ABOUT THIS TASK -> Say how many of the lines below contain the word "timer"; nothing else belongs in the answer.

RECORDS SUPPLIED ->
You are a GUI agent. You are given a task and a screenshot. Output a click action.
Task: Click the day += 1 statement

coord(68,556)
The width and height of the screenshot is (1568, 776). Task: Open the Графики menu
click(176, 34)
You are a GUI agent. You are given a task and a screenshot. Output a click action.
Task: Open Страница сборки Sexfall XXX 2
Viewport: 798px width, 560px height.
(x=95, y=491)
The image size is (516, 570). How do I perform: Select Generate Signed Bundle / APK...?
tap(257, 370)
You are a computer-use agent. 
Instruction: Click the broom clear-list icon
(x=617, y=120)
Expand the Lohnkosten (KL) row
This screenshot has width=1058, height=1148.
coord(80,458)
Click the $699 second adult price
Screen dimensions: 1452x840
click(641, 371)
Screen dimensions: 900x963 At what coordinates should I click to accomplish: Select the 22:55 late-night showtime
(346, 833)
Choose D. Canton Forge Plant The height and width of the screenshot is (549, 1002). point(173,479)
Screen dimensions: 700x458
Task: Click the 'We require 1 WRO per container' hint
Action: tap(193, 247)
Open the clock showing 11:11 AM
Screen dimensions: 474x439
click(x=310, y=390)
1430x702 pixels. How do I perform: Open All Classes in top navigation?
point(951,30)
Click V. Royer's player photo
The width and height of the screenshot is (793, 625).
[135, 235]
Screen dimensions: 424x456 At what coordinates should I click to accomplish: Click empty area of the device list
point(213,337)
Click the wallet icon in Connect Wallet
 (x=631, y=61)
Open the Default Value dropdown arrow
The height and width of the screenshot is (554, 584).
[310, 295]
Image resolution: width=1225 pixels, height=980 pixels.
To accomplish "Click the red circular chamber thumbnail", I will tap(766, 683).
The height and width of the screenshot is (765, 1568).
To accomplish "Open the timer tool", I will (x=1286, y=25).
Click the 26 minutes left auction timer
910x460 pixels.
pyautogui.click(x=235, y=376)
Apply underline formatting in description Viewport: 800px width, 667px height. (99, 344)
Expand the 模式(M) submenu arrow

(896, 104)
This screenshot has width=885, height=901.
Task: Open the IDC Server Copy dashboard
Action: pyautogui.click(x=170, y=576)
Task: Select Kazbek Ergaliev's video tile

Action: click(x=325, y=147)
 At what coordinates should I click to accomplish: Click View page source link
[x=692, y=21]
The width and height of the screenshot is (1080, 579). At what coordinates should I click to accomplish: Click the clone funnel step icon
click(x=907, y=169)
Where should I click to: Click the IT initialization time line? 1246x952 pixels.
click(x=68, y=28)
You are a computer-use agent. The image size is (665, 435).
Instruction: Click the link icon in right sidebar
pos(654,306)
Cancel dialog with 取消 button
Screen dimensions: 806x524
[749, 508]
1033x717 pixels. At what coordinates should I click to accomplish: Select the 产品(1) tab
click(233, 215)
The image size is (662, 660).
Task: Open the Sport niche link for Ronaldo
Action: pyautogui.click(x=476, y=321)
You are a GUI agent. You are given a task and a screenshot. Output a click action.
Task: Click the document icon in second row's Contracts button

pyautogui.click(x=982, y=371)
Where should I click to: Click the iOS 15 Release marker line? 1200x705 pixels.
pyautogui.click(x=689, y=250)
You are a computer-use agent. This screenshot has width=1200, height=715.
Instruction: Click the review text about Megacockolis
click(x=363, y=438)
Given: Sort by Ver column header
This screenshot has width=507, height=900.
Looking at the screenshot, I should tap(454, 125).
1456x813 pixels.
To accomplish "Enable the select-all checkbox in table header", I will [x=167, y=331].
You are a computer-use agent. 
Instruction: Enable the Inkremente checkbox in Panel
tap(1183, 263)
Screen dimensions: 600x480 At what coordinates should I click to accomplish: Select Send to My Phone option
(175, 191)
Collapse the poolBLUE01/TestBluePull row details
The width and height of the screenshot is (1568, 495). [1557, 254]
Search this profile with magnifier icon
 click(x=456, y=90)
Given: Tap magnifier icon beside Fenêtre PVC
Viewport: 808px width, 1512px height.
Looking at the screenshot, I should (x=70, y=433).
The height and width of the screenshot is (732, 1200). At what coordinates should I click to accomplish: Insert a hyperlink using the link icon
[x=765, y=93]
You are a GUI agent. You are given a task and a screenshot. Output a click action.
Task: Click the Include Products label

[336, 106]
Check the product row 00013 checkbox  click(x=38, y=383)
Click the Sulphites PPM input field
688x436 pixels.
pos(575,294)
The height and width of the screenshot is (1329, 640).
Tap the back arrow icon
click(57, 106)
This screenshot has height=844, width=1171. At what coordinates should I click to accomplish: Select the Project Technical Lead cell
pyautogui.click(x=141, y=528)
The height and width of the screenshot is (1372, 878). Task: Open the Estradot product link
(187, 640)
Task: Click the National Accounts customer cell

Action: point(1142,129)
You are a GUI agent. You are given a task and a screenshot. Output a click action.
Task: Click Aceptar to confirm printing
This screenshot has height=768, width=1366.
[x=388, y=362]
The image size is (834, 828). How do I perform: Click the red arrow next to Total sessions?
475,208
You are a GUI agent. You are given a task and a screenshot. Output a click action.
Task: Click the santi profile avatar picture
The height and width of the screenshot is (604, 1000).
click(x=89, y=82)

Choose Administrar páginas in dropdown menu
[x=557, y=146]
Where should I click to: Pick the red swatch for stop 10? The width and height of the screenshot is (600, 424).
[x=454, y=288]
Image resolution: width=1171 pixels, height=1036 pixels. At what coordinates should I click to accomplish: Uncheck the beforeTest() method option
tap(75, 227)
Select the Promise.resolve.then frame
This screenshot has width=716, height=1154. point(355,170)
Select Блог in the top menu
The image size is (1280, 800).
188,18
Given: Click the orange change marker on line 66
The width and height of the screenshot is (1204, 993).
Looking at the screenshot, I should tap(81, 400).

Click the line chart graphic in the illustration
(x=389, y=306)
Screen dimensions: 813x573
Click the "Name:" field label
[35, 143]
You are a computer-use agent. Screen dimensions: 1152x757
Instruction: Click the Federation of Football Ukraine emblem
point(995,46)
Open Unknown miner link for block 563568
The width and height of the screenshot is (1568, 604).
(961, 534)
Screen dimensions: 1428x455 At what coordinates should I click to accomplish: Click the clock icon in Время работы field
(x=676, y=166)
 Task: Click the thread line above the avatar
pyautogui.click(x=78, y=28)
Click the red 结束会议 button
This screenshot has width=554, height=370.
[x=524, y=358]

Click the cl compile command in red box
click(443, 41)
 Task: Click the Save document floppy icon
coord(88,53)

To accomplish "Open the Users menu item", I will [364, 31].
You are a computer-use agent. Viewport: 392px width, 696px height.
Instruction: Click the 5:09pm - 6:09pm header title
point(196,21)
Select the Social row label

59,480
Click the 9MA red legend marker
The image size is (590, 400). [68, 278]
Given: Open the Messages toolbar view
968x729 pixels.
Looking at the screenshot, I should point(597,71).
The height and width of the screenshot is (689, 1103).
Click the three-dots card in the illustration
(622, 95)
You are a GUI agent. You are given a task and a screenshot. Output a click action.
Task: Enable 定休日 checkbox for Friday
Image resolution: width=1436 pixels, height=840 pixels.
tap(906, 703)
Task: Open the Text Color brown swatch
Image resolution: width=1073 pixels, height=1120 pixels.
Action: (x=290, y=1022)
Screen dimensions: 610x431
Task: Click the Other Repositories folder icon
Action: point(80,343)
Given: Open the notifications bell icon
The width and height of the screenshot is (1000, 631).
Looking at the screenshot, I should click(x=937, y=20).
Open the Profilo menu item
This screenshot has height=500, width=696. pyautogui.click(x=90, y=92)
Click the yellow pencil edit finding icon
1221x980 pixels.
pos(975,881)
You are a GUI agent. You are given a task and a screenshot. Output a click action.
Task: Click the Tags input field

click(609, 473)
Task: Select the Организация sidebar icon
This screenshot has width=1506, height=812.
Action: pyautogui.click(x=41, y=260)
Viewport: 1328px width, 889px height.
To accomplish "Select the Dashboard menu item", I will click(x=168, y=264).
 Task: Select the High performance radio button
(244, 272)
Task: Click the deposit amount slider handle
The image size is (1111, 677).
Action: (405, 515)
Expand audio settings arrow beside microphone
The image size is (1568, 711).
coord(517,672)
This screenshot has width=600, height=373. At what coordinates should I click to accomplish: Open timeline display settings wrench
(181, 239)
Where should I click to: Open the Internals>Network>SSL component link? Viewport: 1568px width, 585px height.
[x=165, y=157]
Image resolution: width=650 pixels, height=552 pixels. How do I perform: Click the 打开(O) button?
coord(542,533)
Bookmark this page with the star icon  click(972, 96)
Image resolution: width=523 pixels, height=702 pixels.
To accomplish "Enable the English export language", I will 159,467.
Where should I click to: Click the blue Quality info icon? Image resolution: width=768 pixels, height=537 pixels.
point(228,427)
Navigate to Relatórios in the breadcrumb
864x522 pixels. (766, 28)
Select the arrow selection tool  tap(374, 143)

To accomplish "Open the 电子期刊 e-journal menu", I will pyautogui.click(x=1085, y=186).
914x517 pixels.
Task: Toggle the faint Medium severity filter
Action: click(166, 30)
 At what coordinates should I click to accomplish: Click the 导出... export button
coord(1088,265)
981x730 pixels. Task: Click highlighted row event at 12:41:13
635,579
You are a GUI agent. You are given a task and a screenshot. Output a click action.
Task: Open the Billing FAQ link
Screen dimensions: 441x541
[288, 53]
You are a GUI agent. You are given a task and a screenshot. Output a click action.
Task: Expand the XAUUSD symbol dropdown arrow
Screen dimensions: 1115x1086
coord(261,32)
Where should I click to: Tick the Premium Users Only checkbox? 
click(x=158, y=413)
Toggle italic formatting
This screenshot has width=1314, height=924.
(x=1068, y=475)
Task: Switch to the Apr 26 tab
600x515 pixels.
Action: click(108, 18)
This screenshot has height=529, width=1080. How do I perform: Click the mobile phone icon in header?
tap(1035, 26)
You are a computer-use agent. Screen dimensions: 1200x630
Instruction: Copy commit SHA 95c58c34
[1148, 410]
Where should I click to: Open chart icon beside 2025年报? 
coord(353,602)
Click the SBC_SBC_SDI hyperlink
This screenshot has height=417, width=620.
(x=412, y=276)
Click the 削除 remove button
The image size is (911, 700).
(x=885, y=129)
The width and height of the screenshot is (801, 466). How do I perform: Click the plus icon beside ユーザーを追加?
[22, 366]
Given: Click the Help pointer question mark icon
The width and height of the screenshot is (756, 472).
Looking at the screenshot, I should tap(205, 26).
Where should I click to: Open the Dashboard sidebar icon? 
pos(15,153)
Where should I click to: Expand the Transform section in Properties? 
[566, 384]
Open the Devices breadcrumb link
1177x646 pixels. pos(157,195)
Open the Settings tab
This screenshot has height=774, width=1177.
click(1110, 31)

ANSWER SECTION -> 2